The contribution of HCN to neuronal functions can be divided into contribution of I_h to the steady effect on the membrane potential (blue circles), slow dynamics (red circles), or a combination of both (purple circle). Detailed descriptions of each phenomenon can be found in the text. A) I_h stabilizes the membrane potential after inhibitory input in Purkinje neurons; this effect is eliminated in HCN1 knockout mice (modified, with permission, from Nolan et al., 2003). B) I_h depolarizes the resting membrane potential in distal dendrites of CA1 pyramidal neurons indirectly shortening dendritic calcium spikes; in HCN1 knockout mice the plateaus are longer (modified, with permission, from Tsay et al., 2007). C) the slow kinetics of I_h allow for subthreshold oscillations in entorhinal cortex layer III stellate cells; oscillations are abolished when I_h is blocked (modified, with permission, from Giocomo and Hasselmo, 2008). D) in principal neurons of the medial superior olive, the window for coincidence detection is sharpened by I_h; the window widens when I_h is blocked (modified, with permission, from Khurana et al., 2011). E) the slow deactivation of I_h curtails EPSPs in distal dendrites of pyramidal CA1 neurons, such that temporal summation is much larger when I_h is blocked (modified, with permission, from Medinilla et al., 2013). F) in cerebellar mossy fibers, I_h opposes hyperpolarization in the axon, allowing for high frequency firing that fails when I_h is blocked (modified, with permission, from Byczkowicz et al., 2019). G) I_h depolarizes the presynaptic terminal of certain synapses in entorhinal cortex layer III, indirectly inhibiting glutamate release; release increases when I_h is blocked (modified, with permission, from Huang et al., 2011).
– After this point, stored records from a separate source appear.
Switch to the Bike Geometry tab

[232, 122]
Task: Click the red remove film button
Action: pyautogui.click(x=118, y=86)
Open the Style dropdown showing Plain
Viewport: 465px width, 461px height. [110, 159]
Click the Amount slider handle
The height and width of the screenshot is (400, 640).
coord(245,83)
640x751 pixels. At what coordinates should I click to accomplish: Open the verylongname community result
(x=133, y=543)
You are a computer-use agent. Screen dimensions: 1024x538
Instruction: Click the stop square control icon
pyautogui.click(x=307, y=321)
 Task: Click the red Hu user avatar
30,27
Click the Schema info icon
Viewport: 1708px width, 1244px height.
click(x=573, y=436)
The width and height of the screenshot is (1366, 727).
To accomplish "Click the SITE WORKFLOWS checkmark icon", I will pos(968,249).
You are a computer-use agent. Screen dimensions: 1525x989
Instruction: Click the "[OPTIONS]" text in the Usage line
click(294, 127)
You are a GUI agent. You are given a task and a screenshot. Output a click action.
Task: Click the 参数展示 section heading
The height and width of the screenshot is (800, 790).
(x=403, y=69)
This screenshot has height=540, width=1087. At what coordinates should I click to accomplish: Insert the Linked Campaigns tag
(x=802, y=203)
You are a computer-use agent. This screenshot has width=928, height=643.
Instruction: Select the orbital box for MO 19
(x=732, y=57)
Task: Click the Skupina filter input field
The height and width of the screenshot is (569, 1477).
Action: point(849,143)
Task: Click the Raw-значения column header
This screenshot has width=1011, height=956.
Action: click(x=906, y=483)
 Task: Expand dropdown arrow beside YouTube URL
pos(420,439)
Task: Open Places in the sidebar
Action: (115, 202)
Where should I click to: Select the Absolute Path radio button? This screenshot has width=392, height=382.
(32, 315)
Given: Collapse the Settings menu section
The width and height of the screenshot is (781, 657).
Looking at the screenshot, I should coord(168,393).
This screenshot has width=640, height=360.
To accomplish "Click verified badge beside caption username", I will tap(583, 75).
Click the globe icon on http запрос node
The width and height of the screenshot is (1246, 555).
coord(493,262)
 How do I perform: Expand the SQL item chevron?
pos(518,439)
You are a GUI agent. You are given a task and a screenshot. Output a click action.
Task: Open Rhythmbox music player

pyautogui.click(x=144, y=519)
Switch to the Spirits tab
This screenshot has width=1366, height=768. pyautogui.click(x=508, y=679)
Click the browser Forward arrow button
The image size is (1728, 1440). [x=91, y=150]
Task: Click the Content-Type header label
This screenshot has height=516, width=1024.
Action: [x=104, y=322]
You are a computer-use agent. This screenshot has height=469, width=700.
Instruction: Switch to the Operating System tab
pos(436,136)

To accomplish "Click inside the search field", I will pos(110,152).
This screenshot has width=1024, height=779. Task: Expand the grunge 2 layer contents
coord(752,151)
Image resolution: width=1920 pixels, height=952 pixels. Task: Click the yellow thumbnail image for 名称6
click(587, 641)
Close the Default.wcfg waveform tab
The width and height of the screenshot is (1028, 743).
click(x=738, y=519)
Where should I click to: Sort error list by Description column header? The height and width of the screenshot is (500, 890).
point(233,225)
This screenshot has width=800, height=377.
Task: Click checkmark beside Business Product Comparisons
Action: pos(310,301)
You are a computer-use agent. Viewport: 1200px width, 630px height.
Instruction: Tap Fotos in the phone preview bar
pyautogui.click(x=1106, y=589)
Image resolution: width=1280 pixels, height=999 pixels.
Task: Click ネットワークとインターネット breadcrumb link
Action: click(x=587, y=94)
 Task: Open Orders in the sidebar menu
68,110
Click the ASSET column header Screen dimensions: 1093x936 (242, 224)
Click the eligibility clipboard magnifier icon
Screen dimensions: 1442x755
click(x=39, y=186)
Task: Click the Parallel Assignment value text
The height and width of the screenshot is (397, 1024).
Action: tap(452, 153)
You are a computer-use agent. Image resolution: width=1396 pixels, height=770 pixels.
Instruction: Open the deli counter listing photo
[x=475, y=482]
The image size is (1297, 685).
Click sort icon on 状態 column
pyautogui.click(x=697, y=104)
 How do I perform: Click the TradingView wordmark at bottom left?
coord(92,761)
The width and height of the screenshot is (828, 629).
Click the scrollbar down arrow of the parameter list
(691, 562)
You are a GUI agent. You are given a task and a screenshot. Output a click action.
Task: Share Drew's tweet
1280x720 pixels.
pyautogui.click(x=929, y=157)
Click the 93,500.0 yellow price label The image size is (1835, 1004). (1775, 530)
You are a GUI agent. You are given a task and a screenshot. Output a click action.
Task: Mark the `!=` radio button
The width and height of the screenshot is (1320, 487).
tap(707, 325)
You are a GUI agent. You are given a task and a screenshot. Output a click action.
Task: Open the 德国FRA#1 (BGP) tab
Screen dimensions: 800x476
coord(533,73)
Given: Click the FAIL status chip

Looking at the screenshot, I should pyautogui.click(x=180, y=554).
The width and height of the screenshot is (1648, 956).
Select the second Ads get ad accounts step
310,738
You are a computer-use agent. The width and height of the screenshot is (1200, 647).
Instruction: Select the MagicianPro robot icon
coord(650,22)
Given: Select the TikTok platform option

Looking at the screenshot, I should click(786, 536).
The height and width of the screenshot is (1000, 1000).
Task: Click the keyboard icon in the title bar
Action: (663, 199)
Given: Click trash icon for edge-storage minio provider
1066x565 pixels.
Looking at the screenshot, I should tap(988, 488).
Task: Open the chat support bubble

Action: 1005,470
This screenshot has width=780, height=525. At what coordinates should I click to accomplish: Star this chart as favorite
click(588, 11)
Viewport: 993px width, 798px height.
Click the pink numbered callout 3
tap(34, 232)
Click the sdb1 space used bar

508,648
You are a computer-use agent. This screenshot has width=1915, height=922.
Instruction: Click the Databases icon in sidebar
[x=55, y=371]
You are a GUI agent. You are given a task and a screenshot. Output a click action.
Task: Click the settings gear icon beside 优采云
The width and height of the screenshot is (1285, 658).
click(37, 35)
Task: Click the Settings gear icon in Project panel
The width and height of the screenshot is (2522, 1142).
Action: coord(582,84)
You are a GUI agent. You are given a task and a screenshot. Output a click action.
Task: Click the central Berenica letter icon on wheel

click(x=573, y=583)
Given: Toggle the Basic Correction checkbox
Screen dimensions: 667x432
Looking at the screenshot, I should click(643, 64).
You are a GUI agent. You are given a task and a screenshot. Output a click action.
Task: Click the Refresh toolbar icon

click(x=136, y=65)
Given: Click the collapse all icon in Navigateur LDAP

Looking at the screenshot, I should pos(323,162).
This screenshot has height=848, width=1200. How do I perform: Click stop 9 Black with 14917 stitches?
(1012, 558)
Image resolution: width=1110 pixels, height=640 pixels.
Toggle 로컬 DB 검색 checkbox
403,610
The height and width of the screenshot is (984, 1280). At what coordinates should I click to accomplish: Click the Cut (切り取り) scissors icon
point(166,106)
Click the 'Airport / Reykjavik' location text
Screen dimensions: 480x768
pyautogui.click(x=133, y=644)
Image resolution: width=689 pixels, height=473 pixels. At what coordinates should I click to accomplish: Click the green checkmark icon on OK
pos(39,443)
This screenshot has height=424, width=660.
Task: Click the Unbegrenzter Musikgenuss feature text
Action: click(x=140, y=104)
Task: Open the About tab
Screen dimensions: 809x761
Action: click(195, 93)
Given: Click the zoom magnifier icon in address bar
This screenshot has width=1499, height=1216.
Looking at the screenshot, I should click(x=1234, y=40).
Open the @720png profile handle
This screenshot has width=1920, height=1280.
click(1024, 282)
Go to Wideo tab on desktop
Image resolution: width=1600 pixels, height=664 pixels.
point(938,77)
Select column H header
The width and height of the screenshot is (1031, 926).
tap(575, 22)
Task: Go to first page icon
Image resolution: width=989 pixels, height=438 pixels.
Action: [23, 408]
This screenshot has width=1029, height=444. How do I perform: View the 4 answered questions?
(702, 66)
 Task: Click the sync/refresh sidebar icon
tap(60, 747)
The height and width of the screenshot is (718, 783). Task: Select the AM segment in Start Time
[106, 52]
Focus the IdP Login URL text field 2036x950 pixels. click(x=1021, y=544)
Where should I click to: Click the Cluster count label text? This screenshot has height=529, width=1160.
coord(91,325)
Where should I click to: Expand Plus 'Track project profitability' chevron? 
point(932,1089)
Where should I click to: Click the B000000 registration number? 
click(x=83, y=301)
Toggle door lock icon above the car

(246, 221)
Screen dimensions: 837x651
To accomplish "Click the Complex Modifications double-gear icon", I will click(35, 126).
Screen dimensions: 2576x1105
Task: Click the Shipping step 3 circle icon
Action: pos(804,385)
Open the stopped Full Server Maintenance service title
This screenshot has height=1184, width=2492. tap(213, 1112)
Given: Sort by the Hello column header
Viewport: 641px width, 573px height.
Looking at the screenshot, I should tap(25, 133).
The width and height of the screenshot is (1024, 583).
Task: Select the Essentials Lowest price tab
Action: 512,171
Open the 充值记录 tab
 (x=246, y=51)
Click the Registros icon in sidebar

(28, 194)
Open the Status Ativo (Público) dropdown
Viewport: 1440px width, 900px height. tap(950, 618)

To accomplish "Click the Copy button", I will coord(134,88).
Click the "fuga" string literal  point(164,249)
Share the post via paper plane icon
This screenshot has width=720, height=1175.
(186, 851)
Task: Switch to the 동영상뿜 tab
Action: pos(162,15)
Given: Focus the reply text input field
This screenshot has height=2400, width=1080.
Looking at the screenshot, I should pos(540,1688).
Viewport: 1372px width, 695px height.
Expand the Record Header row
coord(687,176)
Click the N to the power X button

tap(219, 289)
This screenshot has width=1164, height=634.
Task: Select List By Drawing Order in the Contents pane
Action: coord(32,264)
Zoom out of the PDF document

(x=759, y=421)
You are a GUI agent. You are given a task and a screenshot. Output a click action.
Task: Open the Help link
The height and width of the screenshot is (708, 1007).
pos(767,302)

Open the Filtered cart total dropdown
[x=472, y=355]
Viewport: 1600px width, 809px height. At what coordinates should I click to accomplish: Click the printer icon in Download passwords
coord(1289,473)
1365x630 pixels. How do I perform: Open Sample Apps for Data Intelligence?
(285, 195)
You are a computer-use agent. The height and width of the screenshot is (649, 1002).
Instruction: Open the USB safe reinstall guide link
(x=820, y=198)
H) I_h in the axons and terminals of cerebellar basket cells depolarizes the membrane potential and increases GABA release; release decreases when I_h is blocked (modified, with permission, from Southan et al., 2000). I) a slow I_h-dependent depolarization in thalamocortical relay neurons (left) allows T-type Ca²⁺ activation and a burst of Na⁺/K⁺ action potentials. Tonic firing (right) ensues when the membrane potential is depolarized to simulate larger I_h activation (modified, with permission, from McCormick and Pape, 1990a).

Figure 3.

Contribution of I_h to the resonance properties of neurons. A) current injection protocols for a hyperpolarizing step (left) and a ZAP or chirp current (right, details in the text). B and C, corresponding voltage profiles with I_h blocked, leaving mostly the passive properties of neurons (B) and with I_h active (C). The plots on the right show the impedance amplitude as a function of the frequency (logarithmic scale), obtained from the traces in the middle, for the two conditions. D) The combination of the low-pass filter due to the passive properties of the membrane (grey line) and the high-pass filter imposed by the slow activation of I_h (dotted line) creates a resonance profile, with a peak denoted by the red arrowhead. Note the arrowheads in C) with the same meaning. Modified, with permission, from Hutcheon and Yarom (2000).